Along Came Jones, was a great song from the Coasters. It is often overlooked today, but Joyce Dotson, you knew a good record when you saw one. How did you let it get away? You took decent care of it, and now it's mine, all mine! You signed your name to both sides of the record. And what is that 7H inscription? Were you in grade 7 and room H when you bought it? Did it have anything to do with Chromosome 1? Maybe 7H stood for the 7PM hour and that was bedtime. Whatever it was, it's a key to your history. You must have enjoyed those westerns, as this record was a spoof of them. Were you a Wyatt Earp fan, a Maverick watcher, or maybe you liked Cheyenne? I'm sorry I don't have more of your records, Joyce Dotson. Do you?
Jane Krukowski, This was your record. If you turn your computer monitor upside-down, you can read your own autograph. The flipside actually has the name Maxine Krukowski. Maybe that was Mom? Muskegon Heights MI was your home, and you don't live too far from the Chicken Coop restaurant. Sanford street must have been a main street in town. And from what I understand, when you have a carbonated drink, it's not a coke, but it's a cola. You have the second pressing of the record by the Virtues, that originally came out on the Sure label. You must have liked instrumentals. I'm starting to wonder if you had too much chicken and pork as a child. Why else would you sell your records? This is the good stuff! Jane Krukowski, I'm going to play your record now.
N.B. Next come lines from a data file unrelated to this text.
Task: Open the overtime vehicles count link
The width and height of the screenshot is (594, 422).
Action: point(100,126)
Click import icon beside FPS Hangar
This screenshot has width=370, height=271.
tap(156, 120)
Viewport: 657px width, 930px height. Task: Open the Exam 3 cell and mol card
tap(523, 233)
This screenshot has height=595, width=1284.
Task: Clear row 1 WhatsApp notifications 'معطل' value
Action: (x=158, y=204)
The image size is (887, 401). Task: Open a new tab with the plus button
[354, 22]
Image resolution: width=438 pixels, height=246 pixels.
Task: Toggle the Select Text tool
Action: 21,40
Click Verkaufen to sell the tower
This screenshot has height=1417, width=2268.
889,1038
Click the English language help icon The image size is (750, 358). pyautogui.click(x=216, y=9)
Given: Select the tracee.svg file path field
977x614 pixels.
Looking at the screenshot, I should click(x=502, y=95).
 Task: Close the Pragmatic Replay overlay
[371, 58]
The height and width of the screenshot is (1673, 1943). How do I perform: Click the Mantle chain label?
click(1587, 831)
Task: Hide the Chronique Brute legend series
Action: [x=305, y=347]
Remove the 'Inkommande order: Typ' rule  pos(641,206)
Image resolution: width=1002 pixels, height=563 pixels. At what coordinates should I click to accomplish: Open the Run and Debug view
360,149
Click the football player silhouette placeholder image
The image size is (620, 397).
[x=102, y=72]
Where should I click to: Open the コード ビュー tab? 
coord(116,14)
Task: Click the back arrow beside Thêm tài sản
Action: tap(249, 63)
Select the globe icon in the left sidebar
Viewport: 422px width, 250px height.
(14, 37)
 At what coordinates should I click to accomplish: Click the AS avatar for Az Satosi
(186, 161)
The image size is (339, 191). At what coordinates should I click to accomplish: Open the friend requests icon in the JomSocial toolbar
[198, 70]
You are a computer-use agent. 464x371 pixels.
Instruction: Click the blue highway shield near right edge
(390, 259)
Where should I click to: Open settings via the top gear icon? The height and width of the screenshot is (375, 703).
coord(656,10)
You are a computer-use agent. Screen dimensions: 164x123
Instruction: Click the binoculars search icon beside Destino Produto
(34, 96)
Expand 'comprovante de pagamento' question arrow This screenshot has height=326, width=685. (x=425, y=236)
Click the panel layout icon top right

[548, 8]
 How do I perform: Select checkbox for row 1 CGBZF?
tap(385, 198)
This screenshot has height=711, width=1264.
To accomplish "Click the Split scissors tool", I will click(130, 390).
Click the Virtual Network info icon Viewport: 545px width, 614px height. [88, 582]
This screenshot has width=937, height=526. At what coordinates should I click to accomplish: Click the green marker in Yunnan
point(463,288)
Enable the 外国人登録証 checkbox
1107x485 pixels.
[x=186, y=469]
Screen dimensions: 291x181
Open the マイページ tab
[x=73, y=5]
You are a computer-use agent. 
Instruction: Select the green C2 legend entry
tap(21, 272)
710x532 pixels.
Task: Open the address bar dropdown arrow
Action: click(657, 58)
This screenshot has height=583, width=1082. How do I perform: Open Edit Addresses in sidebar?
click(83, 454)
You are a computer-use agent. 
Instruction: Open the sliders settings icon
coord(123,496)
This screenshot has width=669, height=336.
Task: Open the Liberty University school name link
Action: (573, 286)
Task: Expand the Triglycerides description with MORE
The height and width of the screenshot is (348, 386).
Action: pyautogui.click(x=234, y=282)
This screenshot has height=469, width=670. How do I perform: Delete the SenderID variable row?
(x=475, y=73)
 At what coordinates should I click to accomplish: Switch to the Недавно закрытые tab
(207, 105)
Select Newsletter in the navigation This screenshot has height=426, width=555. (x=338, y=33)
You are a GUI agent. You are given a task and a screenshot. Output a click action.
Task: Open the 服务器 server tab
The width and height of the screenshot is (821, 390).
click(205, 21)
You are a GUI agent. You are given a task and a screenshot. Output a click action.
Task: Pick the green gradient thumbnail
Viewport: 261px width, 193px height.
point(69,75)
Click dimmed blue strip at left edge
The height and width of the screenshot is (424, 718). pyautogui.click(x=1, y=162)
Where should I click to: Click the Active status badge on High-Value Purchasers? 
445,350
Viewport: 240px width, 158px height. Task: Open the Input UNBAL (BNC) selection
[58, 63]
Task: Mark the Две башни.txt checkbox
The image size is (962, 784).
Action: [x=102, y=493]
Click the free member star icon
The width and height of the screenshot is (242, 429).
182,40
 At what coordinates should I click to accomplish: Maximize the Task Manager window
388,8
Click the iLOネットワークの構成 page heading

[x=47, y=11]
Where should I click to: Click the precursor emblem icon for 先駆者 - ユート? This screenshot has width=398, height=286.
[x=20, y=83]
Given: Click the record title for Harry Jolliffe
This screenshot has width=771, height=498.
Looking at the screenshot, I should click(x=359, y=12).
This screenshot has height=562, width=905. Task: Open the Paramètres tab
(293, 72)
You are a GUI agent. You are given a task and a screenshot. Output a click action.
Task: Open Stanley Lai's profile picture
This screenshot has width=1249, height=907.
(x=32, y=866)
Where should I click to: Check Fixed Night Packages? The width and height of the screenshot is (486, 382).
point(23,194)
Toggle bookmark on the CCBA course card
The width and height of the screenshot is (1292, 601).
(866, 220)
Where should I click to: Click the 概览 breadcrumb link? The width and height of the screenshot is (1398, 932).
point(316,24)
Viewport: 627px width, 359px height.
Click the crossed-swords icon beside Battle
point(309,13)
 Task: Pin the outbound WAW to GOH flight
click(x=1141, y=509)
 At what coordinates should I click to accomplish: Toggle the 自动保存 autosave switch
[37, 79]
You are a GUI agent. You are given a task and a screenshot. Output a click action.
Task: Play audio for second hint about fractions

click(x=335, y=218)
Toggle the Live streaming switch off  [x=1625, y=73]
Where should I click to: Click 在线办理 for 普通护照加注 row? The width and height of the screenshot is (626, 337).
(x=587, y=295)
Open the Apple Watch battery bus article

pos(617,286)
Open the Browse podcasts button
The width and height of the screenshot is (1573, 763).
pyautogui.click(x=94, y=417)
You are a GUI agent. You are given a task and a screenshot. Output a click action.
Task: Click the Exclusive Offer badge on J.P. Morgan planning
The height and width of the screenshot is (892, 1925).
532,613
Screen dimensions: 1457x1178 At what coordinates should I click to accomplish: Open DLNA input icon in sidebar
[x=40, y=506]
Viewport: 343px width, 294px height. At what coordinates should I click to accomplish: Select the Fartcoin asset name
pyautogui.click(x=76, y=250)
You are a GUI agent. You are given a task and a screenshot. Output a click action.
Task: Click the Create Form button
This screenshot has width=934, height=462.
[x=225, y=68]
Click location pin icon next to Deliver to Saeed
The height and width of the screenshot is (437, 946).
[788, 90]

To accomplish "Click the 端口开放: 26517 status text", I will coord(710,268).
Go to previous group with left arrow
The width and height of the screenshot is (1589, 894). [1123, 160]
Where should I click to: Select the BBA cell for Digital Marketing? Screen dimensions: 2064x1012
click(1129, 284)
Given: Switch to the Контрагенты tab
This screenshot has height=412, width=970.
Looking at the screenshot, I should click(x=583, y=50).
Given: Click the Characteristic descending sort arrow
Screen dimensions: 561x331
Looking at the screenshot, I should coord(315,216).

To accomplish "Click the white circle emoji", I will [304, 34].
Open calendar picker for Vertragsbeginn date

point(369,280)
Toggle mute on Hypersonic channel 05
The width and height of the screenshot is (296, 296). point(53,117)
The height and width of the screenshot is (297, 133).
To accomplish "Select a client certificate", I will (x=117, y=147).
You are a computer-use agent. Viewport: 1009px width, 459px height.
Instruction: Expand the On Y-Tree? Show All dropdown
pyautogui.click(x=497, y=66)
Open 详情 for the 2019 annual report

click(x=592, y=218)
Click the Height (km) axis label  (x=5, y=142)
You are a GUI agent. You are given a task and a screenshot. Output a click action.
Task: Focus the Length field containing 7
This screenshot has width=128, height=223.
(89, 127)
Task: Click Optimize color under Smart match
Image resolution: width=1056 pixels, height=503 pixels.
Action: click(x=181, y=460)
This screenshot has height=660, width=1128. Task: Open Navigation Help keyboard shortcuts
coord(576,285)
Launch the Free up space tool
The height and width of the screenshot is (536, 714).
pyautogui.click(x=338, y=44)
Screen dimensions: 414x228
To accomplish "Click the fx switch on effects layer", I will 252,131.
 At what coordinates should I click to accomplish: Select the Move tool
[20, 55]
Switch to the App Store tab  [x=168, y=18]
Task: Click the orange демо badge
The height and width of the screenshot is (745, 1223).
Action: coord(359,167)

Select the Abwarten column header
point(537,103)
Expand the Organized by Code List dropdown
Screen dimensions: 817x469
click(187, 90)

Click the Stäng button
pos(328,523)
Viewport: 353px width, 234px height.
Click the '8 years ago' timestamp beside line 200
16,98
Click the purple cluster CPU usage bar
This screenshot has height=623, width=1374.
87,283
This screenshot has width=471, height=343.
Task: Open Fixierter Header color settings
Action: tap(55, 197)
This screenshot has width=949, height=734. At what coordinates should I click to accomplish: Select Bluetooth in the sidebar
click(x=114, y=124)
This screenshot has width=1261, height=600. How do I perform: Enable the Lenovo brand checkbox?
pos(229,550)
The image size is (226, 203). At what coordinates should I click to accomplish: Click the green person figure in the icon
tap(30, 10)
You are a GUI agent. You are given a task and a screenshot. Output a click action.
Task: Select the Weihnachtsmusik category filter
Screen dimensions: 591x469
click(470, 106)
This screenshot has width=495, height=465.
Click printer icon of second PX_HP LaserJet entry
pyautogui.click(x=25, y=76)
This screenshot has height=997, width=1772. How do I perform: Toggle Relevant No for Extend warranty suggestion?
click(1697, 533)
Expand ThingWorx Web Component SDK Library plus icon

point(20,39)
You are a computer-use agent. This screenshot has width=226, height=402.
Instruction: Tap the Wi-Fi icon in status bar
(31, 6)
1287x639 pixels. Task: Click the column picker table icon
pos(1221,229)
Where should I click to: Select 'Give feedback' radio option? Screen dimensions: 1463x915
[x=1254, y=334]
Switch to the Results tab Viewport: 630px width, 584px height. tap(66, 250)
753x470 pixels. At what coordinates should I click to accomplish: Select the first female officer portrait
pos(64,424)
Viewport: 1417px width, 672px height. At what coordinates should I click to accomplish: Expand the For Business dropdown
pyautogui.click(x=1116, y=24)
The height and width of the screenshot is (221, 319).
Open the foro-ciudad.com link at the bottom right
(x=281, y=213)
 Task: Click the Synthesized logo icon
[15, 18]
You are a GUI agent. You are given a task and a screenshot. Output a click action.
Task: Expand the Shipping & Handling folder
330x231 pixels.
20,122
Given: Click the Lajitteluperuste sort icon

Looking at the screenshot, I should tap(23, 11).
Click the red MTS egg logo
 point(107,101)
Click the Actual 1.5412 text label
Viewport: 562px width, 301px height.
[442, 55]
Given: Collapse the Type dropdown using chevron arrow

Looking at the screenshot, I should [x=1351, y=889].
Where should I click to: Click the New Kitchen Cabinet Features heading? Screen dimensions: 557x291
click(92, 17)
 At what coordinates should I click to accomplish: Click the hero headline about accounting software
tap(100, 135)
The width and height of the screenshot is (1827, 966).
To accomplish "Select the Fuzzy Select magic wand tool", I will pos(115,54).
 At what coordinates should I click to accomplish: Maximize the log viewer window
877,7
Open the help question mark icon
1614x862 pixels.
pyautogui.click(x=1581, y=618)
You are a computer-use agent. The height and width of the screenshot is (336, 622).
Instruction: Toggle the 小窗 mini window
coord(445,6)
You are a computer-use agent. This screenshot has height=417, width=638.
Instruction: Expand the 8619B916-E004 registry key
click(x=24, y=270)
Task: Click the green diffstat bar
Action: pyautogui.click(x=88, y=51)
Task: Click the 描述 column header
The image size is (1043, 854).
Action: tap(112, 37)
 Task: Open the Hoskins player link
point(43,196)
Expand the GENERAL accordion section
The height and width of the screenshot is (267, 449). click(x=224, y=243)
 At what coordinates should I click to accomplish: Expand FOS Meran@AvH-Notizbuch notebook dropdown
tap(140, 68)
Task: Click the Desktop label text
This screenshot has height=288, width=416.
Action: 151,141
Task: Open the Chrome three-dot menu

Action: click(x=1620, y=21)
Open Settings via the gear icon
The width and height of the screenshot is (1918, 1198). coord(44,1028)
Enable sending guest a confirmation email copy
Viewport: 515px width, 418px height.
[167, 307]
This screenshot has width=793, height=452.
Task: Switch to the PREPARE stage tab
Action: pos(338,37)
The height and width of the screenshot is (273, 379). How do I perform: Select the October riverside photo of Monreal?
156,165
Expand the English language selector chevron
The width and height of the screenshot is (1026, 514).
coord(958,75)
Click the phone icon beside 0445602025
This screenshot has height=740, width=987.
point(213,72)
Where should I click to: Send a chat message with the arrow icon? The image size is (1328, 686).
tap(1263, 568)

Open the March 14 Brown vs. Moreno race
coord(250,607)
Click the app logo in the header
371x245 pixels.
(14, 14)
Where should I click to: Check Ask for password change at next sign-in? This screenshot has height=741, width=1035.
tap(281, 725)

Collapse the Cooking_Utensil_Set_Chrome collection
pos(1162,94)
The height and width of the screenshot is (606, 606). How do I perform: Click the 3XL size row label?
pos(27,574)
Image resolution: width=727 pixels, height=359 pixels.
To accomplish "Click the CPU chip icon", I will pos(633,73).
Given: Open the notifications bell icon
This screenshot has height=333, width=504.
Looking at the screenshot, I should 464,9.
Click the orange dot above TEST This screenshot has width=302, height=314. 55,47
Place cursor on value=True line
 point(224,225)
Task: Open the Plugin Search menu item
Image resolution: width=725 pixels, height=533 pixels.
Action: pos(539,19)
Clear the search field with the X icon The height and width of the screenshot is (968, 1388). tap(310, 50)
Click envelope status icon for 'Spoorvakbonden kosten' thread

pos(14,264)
Well, here's a twist! Judi Furman, this is your picture! Got it along with all your Washington High School graduation stuff from your home town in the Portland, Oregon area. I mean all of it. I have the pictures of your friends, which are in a senior memories book, their "cards" with autographs and short best wishes notes, the commencement announcement with a listing of all your classmates, a De Castro Sisters advertisement with an unknown autograph on the back, and even a slightly soiled napkin from the 1958 graduation ceremony. Also included was a pep squad patch that you might have worn. Unbelievable! Judi Furman, you won't believe what I'm missing. YOUR RECORDS! What did you do with them? You had to have a pile of them somewhere. Judith Furman, I want to know what records I am missing.